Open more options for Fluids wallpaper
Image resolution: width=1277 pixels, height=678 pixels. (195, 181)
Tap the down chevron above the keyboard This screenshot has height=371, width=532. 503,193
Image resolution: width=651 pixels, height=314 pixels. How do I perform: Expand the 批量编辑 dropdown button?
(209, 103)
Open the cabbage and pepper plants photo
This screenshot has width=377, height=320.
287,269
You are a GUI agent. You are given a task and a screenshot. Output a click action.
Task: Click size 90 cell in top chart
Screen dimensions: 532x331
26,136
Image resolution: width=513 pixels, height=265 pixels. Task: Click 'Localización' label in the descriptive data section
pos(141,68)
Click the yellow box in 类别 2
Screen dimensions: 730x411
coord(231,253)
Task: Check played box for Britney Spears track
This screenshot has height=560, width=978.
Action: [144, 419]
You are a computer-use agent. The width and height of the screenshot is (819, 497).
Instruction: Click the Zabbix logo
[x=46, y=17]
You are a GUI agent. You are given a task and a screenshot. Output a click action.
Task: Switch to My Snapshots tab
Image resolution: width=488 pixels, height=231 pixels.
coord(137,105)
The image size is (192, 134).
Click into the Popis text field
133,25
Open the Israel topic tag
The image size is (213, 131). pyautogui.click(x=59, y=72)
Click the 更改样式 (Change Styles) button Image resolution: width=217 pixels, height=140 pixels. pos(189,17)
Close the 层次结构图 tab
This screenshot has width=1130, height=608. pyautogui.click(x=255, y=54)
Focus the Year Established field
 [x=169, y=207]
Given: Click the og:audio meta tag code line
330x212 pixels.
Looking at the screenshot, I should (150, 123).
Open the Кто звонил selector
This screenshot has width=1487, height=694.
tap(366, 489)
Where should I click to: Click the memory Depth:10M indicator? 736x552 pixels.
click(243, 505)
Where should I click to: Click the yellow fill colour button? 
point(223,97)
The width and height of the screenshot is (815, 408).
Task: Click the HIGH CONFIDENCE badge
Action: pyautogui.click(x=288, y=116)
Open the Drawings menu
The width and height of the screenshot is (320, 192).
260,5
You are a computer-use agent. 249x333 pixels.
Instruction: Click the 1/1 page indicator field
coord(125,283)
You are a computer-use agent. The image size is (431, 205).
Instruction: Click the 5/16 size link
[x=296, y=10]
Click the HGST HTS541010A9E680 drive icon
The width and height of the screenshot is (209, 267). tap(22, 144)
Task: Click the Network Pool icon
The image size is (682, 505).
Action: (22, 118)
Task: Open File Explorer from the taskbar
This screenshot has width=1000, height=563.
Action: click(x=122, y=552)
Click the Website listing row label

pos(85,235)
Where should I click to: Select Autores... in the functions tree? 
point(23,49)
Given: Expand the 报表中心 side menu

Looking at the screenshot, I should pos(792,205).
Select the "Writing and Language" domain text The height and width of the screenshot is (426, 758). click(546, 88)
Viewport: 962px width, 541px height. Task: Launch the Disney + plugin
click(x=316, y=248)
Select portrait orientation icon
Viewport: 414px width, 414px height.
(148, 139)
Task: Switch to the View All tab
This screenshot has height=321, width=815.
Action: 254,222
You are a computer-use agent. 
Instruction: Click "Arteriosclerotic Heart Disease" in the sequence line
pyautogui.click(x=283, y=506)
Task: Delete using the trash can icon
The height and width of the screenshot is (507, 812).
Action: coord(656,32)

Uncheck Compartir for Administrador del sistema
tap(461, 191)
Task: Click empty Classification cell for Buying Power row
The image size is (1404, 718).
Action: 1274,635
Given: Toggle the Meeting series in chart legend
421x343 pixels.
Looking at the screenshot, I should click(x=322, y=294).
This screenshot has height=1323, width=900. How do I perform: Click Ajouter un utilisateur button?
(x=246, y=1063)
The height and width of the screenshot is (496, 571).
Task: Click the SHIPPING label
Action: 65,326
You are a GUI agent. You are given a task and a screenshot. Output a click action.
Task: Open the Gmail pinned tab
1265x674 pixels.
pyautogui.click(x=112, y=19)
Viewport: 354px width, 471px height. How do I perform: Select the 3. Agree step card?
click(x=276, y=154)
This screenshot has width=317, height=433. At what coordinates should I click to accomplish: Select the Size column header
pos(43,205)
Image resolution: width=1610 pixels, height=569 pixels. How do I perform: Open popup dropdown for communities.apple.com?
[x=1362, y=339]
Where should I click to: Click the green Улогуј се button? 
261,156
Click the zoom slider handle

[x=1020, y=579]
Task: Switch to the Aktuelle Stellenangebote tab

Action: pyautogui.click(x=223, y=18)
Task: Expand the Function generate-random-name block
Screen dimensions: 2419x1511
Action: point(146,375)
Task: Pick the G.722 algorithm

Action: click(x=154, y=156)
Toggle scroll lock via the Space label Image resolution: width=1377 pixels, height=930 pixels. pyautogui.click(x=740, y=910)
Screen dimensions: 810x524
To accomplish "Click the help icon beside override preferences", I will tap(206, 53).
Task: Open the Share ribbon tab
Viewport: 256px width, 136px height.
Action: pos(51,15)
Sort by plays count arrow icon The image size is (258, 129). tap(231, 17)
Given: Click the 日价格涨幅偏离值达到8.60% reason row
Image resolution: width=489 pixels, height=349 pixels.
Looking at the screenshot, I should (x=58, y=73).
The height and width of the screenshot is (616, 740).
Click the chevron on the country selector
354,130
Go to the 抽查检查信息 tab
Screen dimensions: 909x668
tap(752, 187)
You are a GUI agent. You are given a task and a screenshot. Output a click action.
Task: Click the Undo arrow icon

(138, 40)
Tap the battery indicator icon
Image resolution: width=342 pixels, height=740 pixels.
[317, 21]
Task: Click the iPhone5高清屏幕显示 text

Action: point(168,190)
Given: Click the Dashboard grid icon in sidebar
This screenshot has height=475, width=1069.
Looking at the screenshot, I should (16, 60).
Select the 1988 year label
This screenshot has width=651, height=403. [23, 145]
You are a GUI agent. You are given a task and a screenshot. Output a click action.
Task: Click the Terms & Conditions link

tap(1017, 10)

■ ■ ■ ■

Count the lines above that contain "computer", and give only the number.

Answer box -> 4